ACTIVITY ::
Look through the data below. Show each line where the string "computer" occurs.

━━ RECORDS TO PROCESS ━━

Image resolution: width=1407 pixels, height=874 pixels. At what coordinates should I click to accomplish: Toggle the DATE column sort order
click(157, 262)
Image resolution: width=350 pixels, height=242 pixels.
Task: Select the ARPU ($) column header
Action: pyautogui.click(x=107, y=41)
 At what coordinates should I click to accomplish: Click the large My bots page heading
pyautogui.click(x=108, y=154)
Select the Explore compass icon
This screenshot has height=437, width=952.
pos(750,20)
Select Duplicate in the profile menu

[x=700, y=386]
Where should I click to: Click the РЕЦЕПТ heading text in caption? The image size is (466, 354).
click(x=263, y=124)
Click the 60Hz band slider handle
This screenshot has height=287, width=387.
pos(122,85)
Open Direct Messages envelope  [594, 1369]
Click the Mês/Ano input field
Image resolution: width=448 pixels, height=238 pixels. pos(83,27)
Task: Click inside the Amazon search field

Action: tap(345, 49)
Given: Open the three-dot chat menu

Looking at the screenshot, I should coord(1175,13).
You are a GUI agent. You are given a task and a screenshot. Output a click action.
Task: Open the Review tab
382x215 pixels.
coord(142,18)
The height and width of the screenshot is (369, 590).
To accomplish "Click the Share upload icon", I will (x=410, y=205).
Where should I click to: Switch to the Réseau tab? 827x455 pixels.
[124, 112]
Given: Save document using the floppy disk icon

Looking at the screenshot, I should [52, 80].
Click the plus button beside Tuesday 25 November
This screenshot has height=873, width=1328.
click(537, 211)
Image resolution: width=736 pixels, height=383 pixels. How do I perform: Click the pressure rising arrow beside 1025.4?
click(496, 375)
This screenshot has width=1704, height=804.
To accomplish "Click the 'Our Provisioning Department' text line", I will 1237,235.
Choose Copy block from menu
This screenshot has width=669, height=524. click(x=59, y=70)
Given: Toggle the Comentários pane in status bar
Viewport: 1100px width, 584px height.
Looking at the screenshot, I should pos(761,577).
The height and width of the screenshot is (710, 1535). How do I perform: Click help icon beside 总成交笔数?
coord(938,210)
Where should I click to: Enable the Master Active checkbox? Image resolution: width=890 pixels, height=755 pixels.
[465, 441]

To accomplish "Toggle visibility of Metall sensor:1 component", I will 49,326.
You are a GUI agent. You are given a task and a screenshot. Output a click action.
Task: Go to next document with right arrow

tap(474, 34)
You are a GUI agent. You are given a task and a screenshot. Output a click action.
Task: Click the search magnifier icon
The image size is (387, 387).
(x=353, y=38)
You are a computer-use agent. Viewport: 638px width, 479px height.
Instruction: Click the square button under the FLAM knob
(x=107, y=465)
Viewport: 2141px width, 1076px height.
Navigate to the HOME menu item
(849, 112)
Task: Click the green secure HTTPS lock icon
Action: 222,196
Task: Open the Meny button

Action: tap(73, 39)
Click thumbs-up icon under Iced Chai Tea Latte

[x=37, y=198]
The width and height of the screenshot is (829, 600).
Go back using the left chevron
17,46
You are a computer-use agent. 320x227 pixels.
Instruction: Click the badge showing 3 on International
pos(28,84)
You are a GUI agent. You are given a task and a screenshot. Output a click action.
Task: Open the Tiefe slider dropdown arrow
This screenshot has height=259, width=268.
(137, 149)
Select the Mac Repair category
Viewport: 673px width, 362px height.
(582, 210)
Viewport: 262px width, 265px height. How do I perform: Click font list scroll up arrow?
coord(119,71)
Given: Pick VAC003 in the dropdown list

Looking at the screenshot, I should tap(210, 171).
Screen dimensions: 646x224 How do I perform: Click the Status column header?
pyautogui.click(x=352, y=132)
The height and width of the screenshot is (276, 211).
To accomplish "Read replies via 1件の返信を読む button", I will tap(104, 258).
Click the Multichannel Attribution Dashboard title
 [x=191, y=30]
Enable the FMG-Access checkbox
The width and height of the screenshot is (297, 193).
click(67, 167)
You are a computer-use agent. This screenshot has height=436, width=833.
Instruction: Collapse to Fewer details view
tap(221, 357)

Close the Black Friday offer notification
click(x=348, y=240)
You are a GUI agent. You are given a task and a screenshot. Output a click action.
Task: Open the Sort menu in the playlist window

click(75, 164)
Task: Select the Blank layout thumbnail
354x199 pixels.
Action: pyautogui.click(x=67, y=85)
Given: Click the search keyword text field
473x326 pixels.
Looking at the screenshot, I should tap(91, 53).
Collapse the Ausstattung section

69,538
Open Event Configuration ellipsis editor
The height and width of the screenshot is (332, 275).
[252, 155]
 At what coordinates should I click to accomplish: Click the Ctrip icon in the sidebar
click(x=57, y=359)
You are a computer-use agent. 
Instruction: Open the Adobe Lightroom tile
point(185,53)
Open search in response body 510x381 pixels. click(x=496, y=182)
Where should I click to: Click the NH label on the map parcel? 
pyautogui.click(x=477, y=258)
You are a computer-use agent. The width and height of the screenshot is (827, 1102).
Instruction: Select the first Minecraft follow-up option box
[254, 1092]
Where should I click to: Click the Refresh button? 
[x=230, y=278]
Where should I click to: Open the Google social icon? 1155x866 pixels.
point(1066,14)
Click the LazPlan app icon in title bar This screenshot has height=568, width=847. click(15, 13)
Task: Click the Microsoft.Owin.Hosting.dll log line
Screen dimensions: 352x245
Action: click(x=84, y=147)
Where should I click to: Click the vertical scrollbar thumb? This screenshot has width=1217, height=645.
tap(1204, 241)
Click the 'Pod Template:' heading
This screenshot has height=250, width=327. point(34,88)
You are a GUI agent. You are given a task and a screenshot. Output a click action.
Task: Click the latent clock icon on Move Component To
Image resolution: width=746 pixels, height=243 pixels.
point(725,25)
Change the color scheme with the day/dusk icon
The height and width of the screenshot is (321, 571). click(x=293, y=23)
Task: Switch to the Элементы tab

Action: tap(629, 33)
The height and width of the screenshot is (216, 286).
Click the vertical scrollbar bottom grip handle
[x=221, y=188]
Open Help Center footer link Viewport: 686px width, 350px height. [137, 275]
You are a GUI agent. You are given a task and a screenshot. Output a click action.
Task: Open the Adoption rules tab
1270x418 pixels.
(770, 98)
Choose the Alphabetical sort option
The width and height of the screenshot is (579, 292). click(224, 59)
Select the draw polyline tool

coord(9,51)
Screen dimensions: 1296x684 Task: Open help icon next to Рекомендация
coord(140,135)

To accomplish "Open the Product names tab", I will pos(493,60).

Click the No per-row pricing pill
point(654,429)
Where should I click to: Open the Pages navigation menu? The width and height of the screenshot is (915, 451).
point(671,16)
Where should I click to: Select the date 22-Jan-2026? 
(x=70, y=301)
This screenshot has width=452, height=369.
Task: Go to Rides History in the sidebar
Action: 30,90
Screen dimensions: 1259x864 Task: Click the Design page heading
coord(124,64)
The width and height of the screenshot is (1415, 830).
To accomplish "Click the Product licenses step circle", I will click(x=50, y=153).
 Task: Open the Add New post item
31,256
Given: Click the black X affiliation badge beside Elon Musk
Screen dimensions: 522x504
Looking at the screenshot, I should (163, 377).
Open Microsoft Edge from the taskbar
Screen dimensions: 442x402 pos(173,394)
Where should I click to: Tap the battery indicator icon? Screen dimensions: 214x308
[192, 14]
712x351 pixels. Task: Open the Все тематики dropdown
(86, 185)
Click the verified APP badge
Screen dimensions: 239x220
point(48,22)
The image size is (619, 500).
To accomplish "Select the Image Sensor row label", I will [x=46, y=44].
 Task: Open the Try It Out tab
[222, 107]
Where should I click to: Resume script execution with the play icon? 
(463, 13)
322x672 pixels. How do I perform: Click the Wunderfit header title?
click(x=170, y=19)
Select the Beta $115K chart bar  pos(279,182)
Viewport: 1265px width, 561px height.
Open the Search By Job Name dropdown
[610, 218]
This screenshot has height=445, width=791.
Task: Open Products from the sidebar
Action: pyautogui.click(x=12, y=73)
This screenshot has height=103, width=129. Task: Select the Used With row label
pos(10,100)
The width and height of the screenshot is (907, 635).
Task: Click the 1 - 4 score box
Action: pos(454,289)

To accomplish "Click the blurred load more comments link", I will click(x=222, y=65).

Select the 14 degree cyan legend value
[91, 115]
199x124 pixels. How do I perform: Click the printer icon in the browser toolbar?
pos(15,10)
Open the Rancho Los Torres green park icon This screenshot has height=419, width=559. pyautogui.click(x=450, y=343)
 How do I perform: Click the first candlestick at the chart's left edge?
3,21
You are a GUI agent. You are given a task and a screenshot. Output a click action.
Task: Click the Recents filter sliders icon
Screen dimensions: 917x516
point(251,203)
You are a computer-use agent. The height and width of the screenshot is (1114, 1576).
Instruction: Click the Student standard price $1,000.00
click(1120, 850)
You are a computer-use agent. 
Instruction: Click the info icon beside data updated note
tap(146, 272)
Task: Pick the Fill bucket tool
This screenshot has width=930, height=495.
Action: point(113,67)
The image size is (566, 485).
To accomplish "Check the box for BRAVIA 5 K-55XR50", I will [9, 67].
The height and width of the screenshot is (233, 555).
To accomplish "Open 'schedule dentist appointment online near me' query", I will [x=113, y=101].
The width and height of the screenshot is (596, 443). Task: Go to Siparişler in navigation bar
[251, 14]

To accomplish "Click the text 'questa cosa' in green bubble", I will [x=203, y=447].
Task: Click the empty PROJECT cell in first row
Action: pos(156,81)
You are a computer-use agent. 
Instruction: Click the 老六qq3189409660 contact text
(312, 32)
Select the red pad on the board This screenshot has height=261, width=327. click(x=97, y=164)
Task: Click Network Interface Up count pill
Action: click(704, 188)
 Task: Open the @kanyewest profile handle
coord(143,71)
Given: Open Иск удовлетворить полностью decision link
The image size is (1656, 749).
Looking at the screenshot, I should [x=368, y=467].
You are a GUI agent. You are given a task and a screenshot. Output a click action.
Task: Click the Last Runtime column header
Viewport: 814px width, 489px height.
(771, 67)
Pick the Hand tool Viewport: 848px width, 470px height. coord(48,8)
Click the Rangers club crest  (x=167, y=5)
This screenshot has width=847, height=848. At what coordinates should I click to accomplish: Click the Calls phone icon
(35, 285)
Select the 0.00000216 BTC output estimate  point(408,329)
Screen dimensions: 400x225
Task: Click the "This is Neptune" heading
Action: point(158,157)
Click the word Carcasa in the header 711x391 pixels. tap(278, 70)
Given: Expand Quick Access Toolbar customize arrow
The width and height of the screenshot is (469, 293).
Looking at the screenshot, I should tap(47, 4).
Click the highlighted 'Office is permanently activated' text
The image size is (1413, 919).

━━━

TASK SOLUTION ::
You are a computer-use agent. Viewport: 638px width, 479px height.
You are a computer-use agent. 320x227 pixels.
You are a computer-use agent. This screenshot has height=436, width=833.
You are a computer-use agent. 
You are a computer-use agent. The width and height of the screenshot is (827, 1102).
You are a computer-use agent. The height and width of the screenshot is (1114, 1576).
You are a computer-use agent. 
You are a computer-use agent. 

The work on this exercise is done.